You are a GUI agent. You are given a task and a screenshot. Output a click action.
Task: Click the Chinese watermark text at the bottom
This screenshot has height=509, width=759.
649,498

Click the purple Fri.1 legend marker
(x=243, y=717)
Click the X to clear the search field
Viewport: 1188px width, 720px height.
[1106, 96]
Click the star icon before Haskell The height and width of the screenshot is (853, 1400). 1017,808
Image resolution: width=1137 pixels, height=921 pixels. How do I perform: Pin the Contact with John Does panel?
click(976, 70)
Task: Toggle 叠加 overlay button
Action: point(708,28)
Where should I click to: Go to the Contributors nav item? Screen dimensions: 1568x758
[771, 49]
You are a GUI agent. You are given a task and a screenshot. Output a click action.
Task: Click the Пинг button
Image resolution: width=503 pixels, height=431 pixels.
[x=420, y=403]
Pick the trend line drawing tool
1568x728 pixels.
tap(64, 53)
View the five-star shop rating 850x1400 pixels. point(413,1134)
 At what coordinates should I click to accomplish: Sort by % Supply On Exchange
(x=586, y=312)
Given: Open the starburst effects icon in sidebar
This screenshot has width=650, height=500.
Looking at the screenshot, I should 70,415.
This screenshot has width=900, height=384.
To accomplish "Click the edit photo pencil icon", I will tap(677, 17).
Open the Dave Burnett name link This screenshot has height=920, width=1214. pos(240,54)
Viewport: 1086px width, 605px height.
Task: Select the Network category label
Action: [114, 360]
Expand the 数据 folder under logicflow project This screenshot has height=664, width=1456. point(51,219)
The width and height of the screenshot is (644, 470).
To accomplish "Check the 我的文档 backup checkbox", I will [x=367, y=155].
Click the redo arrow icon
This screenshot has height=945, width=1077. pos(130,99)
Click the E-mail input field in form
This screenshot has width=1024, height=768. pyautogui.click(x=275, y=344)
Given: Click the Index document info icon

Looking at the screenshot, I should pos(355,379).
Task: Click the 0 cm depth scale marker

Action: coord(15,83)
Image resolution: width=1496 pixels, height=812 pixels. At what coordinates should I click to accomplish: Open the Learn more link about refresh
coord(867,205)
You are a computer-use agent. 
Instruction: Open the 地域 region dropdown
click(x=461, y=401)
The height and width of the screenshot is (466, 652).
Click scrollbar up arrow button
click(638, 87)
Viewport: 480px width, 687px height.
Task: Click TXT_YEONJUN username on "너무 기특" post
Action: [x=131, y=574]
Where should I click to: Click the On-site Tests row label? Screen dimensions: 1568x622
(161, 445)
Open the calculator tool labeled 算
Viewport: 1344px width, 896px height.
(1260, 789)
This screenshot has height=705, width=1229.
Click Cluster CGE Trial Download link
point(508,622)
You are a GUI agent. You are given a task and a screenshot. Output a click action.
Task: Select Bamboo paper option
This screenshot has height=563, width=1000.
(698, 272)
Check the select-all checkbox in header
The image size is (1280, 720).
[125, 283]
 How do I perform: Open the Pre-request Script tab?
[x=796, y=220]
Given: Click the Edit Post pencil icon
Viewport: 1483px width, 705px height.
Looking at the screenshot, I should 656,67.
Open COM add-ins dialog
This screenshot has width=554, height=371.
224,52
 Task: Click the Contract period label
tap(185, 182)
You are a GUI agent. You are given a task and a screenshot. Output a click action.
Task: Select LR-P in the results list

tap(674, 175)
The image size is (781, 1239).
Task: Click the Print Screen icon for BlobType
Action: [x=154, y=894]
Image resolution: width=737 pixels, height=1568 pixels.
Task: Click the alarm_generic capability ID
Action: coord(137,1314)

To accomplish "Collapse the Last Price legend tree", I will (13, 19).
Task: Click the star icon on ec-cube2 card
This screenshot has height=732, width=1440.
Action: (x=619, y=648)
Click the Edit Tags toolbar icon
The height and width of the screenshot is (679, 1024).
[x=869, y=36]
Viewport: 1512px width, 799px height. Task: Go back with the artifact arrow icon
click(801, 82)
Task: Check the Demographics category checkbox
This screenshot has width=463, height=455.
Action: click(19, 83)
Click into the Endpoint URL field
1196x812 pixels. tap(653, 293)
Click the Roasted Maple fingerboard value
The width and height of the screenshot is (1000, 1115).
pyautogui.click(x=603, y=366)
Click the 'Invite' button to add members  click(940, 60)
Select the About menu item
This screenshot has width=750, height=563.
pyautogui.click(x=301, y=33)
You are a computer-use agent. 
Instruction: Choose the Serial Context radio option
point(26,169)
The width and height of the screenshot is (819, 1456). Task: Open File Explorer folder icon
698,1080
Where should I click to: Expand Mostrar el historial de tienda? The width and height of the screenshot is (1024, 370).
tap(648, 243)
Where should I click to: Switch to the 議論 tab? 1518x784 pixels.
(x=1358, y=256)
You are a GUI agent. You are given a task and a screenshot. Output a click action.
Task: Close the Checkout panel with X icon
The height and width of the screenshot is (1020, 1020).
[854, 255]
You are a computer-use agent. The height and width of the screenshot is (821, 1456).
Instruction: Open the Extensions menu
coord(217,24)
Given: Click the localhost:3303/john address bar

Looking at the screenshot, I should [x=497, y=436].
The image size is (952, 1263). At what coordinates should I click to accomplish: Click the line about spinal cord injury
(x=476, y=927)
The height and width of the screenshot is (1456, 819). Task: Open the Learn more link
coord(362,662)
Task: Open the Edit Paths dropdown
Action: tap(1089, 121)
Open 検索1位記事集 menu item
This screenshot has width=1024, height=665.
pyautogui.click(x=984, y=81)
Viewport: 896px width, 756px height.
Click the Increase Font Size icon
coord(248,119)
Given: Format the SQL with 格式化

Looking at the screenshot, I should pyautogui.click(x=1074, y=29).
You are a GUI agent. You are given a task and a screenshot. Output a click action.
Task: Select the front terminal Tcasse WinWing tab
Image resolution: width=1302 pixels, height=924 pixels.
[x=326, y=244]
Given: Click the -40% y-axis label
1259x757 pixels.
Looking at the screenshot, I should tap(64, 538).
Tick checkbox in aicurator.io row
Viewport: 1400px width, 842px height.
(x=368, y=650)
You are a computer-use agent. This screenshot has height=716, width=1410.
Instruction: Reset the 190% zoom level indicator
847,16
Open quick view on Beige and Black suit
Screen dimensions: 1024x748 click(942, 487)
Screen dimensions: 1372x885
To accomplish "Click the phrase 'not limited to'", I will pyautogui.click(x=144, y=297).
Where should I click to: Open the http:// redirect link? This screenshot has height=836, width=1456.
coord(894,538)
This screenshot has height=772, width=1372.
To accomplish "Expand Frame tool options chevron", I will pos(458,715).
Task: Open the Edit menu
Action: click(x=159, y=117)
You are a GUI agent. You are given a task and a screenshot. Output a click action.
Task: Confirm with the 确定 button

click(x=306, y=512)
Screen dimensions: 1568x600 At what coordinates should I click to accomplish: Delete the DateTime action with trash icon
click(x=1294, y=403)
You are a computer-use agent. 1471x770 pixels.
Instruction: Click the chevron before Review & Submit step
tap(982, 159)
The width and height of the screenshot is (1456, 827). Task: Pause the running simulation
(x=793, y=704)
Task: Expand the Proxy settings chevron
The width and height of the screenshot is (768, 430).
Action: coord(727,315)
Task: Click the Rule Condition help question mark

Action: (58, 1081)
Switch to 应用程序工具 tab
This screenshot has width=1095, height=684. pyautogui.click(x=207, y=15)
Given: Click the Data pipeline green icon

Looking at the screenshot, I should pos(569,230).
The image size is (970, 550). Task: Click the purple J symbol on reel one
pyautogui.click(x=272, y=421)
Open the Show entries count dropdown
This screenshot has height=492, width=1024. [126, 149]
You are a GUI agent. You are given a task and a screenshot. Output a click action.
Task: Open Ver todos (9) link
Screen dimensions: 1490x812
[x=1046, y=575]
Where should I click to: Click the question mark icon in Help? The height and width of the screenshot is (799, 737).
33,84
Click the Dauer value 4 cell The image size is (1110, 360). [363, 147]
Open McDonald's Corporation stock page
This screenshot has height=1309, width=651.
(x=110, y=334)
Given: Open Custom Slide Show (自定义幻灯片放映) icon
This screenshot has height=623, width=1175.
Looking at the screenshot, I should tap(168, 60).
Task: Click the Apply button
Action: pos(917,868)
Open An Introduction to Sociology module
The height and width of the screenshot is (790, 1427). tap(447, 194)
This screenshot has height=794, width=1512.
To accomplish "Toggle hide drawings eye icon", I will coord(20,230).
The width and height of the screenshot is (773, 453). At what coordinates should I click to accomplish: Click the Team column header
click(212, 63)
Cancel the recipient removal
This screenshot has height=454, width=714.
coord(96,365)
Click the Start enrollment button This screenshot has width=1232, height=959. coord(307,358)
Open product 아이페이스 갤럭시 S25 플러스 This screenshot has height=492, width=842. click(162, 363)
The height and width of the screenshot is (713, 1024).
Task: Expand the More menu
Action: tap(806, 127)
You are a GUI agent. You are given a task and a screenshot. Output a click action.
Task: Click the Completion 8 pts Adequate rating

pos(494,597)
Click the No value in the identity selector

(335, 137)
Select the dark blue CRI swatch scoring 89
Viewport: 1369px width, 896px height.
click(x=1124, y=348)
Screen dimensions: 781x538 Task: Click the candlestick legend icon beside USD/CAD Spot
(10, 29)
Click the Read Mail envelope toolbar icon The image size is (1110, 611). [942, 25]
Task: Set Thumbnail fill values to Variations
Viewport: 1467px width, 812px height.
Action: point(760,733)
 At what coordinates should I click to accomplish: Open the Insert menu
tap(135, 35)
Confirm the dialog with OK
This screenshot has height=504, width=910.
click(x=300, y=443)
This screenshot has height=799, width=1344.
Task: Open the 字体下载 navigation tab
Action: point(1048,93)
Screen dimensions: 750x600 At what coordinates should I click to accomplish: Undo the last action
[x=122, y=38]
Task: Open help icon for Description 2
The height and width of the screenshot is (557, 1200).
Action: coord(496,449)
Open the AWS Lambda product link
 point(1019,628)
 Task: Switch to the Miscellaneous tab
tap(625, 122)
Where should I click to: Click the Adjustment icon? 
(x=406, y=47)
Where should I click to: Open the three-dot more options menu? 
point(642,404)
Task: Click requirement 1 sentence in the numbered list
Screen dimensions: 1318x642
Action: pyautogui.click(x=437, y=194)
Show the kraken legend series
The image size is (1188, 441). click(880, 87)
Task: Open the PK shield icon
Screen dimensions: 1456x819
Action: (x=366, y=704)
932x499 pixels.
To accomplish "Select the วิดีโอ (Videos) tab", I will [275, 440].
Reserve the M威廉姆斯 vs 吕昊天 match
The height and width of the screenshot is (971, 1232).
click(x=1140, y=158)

### OBJECTIVE
Reproduce word for word the part of the entries that opens with the line containing "Open McDonald's Corporation stock page" and closes with the line containing "Click the Read", including both of those lines.

### SOLUTION TO THE PROBLEM
Open McDonald's Corporation stock page
This screenshot has height=1309, width=651.
(x=110, y=334)
Given: Open Custom Slide Show (自定义幻灯片放映) icon
This screenshot has height=623, width=1175.
Looking at the screenshot, I should tap(168, 60).
Task: Click the Apply button
Action: pos(917,868)
Open An Introduction to Sociology module
The height and width of the screenshot is (790, 1427). tap(447, 194)
This screenshot has height=794, width=1512.
To accomplish "Toggle hide drawings eye icon", I will coord(20,230).
The width and height of the screenshot is (773, 453). At what coordinates should I click to accomplish: Click the Team column header
click(212, 63)
Cancel the recipient removal
This screenshot has height=454, width=714.
coord(96,365)
Click the Start enrollment button This screenshot has width=1232, height=959. coord(307,358)
Open product 아이페이스 갤럭시 S25 플러스 This screenshot has height=492, width=842. click(162, 363)
The height and width of the screenshot is (713, 1024).
Task: Expand the More menu
Action: tap(806, 127)
You are a GUI agent. You are given a task and a screenshot. Output a click action.
Task: Click the Completion 8 pts Adequate rating

pos(494,597)
Click the No value in the identity selector

(335, 137)
Select the dark blue CRI swatch scoring 89
Viewport: 1369px width, 896px height.
click(x=1124, y=348)
Screen dimensions: 781x538 Task: Click the candlestick legend icon beside USD/CAD Spot
(10, 29)
Click the Read Mail envelope toolbar icon The image size is (1110, 611). [942, 25]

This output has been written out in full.